Atik Titan - a handy guider and imaging camera
Testing Atik Titan at guiding and imaging
Atik Titan is multi-purpose imaging camera. Most common usage is guiding, but Atik also stats it's good for Solar System and DS imaging. It has a special faster 15 FPS mode for planetary imaging as well as cooling and 16-bit A/D for DS imaging on long exposures (or just guiding). It costs noticeably more than QHY5 - popular guide camera. It's also slightly more expensive than dedicated planetary cameras (like DMK21AU618). How does Atik Titan compares to those cameras? Is it worth the price?
In the box you will find the camera, a 1,25" nosepiece, USB cable and ST4 cable for guiding (connects camera with the mount - if it has an ST4 port). Drivers and software can be found on the CD or downloaded from Atik website. Everything works also with 64 bit Windows systems.
Atik Titan is equipped with ICX424AL Sony CCD with a 640 x 480 frame. Pixel size is 7.4 x 7.4 micrometers, diagonal is quite small - 1/3". From the electronics side we will find 16-bit A/D converter. Typical DS camera. The ICX424 sensor was used in some older black Atik cameras as well in Lumenera Skynyx 2.0. It's not the best thing today but it's relatively cheap and has low noise (read and dark noise).
The camera has an active cooling system with a Peltier unit allowing the CCD to be cooled to low temperatures. That reduces the dark current, especially on long exposures. For the cooling system to work you have to plug in a power adapter (12V DC 0.55A). The power adapter is not required for the camera to work.
When used as a guider with a mount like SkyWatcher HEQ5, EQ6 or other with an ST4 port you connect the mount with the camera with a ST4 cable. Then in the guide software like PHD you choose the camera, and for mount (in PHD) you choose from the top menu "On Camera" and that's it.
The camera has a standard T2 thread. You can use it to screw the camera to a filter wheel, OAG or other T2 threaded element. You can also use 1,25" nosepiece provided with the camera.
Atik provides Artemis Capture application for imaging - on short and long exposures. The interface may be crude, but the app works as designed. Thanks to the ASCOM driver you can also use third party applications like Nebulosity.

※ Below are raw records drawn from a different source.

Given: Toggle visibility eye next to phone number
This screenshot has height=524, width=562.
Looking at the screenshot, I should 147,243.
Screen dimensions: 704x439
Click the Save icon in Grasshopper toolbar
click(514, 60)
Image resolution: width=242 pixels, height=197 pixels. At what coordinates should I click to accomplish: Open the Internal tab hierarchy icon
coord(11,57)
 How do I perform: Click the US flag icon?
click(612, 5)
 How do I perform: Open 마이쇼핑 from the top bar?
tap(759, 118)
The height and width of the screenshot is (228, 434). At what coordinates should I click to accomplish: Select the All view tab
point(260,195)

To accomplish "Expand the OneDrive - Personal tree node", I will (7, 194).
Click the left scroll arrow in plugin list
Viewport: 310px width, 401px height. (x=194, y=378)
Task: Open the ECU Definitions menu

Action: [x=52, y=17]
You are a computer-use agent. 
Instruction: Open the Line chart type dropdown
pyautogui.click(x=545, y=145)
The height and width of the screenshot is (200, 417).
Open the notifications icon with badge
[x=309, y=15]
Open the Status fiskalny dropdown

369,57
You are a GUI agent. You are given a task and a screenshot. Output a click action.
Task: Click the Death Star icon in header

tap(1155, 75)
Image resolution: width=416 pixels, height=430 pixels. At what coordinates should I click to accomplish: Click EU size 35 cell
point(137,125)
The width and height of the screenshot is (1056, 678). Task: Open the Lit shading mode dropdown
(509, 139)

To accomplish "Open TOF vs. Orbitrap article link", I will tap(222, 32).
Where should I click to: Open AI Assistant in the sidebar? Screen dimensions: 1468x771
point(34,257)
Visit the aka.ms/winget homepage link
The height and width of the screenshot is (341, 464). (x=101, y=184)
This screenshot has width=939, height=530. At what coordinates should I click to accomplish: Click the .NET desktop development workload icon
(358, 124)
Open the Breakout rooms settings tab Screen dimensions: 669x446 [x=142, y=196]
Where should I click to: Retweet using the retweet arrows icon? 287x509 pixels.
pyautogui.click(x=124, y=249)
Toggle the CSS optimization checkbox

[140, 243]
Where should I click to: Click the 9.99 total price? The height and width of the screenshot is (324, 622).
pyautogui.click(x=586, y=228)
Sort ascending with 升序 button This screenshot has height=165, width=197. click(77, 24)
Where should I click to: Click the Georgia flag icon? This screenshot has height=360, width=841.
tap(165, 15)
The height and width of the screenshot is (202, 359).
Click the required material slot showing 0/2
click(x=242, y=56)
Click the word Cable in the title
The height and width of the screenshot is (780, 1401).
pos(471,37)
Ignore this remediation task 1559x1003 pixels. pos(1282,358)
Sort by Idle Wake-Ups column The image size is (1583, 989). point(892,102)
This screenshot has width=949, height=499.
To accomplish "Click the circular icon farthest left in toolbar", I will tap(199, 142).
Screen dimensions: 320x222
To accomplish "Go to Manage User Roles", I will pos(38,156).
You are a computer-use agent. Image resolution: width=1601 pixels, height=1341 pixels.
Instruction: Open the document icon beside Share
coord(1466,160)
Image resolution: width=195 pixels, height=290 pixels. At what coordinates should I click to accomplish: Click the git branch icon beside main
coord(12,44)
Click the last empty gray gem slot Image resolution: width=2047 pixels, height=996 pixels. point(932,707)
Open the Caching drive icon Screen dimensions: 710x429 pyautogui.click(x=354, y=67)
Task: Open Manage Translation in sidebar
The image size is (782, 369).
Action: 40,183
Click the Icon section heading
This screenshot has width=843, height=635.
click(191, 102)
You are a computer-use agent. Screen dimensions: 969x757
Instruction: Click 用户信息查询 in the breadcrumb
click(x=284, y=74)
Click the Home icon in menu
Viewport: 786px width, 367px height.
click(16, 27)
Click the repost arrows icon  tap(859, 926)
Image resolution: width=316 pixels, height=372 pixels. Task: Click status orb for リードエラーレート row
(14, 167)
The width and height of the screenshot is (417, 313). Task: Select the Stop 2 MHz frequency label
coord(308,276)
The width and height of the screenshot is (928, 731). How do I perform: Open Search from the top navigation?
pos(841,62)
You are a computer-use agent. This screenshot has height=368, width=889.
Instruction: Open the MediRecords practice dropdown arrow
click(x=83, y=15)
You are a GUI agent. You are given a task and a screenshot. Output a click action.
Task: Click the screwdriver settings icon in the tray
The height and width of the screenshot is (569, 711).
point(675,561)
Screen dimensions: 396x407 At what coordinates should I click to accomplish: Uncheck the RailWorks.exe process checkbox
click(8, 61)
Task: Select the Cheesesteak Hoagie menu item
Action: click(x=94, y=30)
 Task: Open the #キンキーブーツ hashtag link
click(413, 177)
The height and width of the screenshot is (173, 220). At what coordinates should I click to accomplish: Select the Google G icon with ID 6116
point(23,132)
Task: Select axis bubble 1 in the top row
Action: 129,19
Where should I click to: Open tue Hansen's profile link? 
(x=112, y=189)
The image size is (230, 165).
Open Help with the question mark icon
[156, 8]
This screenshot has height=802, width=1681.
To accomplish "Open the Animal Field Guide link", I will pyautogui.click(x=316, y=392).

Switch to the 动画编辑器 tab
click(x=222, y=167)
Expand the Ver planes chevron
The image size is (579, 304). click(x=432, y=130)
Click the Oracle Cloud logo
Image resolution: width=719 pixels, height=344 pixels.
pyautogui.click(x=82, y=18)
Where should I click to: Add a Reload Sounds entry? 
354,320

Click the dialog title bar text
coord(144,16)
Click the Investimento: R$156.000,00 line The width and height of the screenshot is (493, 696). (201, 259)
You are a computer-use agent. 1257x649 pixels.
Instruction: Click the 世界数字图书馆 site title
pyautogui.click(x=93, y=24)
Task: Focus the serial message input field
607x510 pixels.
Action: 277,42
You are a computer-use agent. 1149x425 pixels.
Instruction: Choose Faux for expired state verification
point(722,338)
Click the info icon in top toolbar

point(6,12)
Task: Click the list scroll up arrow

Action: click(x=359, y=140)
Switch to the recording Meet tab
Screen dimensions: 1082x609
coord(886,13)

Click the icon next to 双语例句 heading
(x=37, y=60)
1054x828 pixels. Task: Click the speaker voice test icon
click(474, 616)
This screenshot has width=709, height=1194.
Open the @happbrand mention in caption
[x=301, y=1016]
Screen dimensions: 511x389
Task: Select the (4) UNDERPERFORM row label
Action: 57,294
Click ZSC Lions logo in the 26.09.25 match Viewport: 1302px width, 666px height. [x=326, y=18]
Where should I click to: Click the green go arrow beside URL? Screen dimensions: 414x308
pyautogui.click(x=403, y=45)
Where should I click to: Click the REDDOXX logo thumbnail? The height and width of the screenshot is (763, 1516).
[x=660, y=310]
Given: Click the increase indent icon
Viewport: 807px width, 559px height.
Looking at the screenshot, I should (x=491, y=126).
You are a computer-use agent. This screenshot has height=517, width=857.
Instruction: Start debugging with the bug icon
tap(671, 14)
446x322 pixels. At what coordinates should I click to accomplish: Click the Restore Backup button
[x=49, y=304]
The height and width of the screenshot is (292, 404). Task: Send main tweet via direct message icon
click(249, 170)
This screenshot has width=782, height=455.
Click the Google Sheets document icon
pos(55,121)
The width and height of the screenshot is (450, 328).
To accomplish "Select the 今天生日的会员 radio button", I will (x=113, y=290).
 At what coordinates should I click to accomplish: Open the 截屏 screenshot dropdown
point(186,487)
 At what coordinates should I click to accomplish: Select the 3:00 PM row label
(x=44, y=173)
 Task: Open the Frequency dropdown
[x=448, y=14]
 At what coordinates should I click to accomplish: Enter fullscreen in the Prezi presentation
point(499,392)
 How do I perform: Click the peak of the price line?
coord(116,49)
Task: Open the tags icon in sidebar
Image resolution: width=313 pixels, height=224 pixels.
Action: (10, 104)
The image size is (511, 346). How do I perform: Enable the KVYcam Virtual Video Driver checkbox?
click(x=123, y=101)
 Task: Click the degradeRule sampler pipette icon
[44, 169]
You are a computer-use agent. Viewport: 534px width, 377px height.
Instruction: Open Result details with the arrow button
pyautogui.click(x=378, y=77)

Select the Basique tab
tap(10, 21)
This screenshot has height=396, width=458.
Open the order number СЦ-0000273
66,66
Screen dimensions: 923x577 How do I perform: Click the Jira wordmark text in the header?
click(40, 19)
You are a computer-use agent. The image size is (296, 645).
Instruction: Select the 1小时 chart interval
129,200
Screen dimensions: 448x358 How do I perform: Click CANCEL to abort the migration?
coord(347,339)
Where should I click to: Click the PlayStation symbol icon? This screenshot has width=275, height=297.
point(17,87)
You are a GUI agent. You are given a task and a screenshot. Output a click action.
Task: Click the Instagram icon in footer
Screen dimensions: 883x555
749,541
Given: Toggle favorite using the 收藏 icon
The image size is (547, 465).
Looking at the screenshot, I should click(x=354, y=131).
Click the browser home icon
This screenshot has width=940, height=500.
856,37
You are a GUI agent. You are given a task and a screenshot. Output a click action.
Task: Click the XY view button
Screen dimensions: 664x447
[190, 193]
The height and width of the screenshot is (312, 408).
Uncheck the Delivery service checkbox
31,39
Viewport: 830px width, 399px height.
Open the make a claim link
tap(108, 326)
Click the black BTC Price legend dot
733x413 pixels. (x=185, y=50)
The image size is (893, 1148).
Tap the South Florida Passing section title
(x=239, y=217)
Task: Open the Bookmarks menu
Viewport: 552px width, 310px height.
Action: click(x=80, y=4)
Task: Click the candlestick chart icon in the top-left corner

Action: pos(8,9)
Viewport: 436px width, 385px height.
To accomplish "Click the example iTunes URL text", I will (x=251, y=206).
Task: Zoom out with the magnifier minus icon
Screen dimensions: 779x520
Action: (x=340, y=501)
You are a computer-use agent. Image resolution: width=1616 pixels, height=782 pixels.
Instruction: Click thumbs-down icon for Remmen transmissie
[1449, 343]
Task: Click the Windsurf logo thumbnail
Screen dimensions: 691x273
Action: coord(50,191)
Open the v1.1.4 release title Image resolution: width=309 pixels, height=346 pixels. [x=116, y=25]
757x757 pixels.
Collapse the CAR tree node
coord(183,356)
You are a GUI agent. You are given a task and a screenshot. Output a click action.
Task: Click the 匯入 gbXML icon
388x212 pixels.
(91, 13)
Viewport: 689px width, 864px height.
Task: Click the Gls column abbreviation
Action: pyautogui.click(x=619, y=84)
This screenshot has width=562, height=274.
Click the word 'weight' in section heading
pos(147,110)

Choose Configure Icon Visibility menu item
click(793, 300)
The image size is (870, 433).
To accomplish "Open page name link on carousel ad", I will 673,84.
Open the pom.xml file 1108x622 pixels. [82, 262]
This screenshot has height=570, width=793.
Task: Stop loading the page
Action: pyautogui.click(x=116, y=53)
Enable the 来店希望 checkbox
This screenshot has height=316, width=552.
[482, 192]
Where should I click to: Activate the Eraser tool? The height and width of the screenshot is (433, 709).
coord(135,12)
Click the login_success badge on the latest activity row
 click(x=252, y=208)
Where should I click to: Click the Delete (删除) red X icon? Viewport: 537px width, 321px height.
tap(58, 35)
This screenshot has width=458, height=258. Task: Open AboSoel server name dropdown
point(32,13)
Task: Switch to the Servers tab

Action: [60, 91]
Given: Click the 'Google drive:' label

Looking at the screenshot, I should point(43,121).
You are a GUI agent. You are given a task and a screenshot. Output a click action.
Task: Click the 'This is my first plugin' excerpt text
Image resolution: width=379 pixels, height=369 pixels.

Atik Titan in Artemis Capture and other applications
Connect the camera and then launch Artemis Capture. The app interface consist of several top icons and floating window with exposure settings (launched from top menu if closed). Here are two screenshots of Artemis Captures:First top icons are responsible for saving captured frames - single capture or continuous. Next we he have histogram and few other options. After that there are preview icons - single and continuous. At start for focusing (or planetary / lunar imaging) we can turn continuous preview on short exposures (1 sec or less). When that's done you can start saving frames (FITS files).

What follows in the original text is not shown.